§ **Texto do exercício**:

━━━━━━━━

No romantismo agrário pré-capitalista tudo devia
adequar-se à ordem superior da Natureza. No Mundo Moderno,
tudo deverá adequar-se à mecânica, à ciência e ao capital. Neste
mundo desencantado pela ciência e pela matemática, o
romantismo da mitologia, da poesia, da religião e da filosofia será
visto como mero resquício do passado rural da humanidade.
O Mundo Antigo, fundamentado sobre a pequena
propriedade, o trabalho rural, a escravidão e o valor de uso da
riqueza, antes de desenvolver a ciência e a técnica no sentido
moderno, desenvolveu e aperfeiçoou as virtudes morais do
homem através da arte e da filosofia. O Mundo Moderno, pelo
contrário, fundado sobre a grande propriedade fundiária e
industrial, sobre a cidade, o trabalho livre e o valor de troca da
riqueza, investiu suas energias intelectuais exclusivamente no
aperfeiçoamento das forças produtivas do trabalho e da riqueza
material. No Mundo Antigo, por isso, um animal qualquer era
sempre considerado em sua figura natural de animal, que se
alimenta e se desenvolve por conta das forças contidas no interior
da própria natureza. No mundo moderno, porém, um animal, um
ser vivo qualquer da Natureza, é visto como um produto artificial
que se alimenta e se desenvolve por conta do trabalho do
trabalhador e da técnica e da ciência humana nele investidas.
Em vez de desenvolver o aperfeiçoamento da riqueza e
suas qualidades úteis para o homem como no Mundo Antigo, o
Mundo Moderno capitalista aperfeiçoou apenas as habilidades
mecânicas e produtivas do trabalhador para o trabalho. Por isso,
em vez de submeter-se aos desígnios da Natureza, o mundo
moderno tem desenvolvido a ciência e a técnica para dominá-la e
explorá-la.
Apesar destes paradoxos, porém, acreditamos que o
Mundo Moderno foi muito além do Mundo Antigo por conceber o
trabalhador como membro digno da sociedade e da cidadania e
como sujeito criador da riqueza – ainda que ao lado da Natureza.
Se com Ricardo, o proletariado foi elevado ao patamar de sujeito
da riqueza no sentido moderno, foi com Marx que o proletariado foi
elevado à condição de sujeito de ação no sentido antigo do termo.
Essa elevação do proletariado à condição de homem de ação não
foi, contudo, obra apenas do gênio revolucionário de Marx. Essa
elevação foi resultado do desenvolvimento do próprio sistema
capitalista.

━━━━━━━━

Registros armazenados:
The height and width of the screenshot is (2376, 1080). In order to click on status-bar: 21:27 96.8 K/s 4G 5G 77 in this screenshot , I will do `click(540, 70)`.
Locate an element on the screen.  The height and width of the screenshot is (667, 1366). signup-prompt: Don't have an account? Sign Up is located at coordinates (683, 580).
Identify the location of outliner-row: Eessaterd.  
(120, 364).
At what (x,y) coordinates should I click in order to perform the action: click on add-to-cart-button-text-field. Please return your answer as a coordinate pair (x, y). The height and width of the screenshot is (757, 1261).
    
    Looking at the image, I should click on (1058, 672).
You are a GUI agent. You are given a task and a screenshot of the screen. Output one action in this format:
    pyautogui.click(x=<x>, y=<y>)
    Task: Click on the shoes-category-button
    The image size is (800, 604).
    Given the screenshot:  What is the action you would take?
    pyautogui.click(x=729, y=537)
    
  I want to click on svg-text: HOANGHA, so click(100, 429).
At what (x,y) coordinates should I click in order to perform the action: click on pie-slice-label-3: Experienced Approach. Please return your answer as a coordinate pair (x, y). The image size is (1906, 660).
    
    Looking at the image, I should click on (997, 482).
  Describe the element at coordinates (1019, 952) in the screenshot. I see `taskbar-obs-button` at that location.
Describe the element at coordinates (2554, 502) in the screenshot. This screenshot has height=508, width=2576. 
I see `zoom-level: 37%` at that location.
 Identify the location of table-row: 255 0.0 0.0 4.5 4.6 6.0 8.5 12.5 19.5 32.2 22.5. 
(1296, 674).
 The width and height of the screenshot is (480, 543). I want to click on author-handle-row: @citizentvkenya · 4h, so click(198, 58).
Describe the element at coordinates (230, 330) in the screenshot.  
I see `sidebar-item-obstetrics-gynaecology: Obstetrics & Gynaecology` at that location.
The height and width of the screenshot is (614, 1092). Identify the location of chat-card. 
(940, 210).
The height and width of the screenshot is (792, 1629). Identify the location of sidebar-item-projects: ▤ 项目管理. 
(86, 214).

━━━━━━━━

§ **O que fazer**:
**1)** Repita o trecho do texto sobre o Mundo Antigo e o Mundo Moderno que começa com as palavras "No romantismo agrário" e termina com "rural da humanidade.".
**2)** Retome o texto sobre o Mundo Antigo e o Mundo Moderno e dê continuidade a ele a partir do ponto em que termina.

§ **Respostas do exercício**:
**1)**
No romantismo agrário pré-capitalista tudo devia
adequar-se à ordem superior da Natureza. No Mundo Moderno,
tudo deverá adequar-se à mecânica, à ciência e ao capital. Neste
mundo desencantado pela ciência e pela matemática, o
romantismo da mitologia, da poesia, da religião e da filosofia será
visto como mero resquício do passado rural da humanidade.

**2)**
As cidades modernas com suas vilas operárias e as
grandes fábricas com seu sistema articulado de máquinas criaram
uma classe trabalhadora universal desconhecida para o Mundo
Antigo. Ao contrário da relativa auto-suficiência do artesanato
grego, a grande indústria capitalista é visceralmente dependente
da existência de outras grandes indústrias ao seu redor. Ao
contrário dos artesãos das cidades-estado gregas que viviam
separados pela divisão artesanal do trabalho e pelas diferenças
religiosas e nacionais, o proletariado moderno trabalha em torno
de uma única e mesma grande indústria formando, desse modo,
uma única e mesma classe social. As fábricas e a maquinaria
capitalista criaram pela primeira vez o proletariado como uma
única e mesma classe social.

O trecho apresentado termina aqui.